'''
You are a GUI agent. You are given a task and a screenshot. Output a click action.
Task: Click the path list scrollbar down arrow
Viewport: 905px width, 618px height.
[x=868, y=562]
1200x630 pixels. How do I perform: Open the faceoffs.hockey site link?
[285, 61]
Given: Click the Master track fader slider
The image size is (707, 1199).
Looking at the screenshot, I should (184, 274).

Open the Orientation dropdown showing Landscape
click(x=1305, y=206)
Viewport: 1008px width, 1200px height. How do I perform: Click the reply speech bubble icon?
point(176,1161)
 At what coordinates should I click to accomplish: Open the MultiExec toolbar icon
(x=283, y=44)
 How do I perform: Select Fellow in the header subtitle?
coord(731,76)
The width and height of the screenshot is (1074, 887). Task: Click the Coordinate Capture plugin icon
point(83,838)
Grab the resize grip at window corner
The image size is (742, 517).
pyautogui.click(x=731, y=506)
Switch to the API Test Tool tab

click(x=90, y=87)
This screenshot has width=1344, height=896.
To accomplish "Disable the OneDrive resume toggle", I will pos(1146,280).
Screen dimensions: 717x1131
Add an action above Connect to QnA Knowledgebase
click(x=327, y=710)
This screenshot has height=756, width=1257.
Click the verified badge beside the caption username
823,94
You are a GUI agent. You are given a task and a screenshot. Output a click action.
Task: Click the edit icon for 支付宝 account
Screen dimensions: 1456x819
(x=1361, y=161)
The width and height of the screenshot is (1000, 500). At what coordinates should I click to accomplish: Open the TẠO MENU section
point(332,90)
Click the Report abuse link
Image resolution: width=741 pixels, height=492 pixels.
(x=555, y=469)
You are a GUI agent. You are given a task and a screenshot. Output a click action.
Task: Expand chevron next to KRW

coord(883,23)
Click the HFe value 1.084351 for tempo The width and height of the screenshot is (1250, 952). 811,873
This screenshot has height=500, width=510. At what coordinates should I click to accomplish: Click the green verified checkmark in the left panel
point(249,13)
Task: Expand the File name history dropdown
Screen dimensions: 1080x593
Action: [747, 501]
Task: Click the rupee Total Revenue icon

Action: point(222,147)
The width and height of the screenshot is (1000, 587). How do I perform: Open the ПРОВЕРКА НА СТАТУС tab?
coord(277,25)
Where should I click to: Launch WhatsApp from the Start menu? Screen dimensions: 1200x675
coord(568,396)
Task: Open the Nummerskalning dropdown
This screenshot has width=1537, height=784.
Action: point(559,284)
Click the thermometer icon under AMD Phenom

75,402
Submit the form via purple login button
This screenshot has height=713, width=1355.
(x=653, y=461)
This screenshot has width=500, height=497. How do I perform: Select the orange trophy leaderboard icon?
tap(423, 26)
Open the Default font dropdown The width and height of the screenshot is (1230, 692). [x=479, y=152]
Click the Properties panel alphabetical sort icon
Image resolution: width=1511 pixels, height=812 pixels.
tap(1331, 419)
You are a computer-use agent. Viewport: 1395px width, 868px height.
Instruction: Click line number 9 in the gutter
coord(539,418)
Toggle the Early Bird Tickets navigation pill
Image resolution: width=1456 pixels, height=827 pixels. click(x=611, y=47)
'''
--- Set problem ---
Lay out the lines between the line containing "Where should I" and the end of the records, both included, as a numbered list, leaving out blank lines.

--- Task answer ---
1. Where should I click to: Launch WhatsApp from the Start menu? Screen dimensions: 1200x675
2. coord(568,396)
3. Task: Open the Nummerskalning dropdown
4. This screenshot has width=1537, height=784.
5. Action: point(559,284)
6. Click the thermometer icon under AMD Phenom
7. 75,402
8. Submit the form via purple login button
9. This screenshot has height=713, width=1355.
10. (x=653, y=461)
11. This screenshot has width=500, height=497. How do I perform: Select the orange trophy leaderboard icon?
12. tap(423, 26)
13. Open the Default font dropdown The width and height of the screenshot is (1230, 692). [x=479, y=152]
14. Click the Properties panel alphabetical sort icon
15. Image resolution: width=1511 pixels, height=812 pixels.
16. tap(1331, 419)
17. You are a computer-use agent. Viewport: 1395px width, 868px height.
18. Instruction: Click line number 9 in the gutter
19. coord(539,418)
20. Toggle the Early Bird Tickets navigation pill
21. Image resolution: width=1456 pixels, height=827 pixels. click(x=611, y=47)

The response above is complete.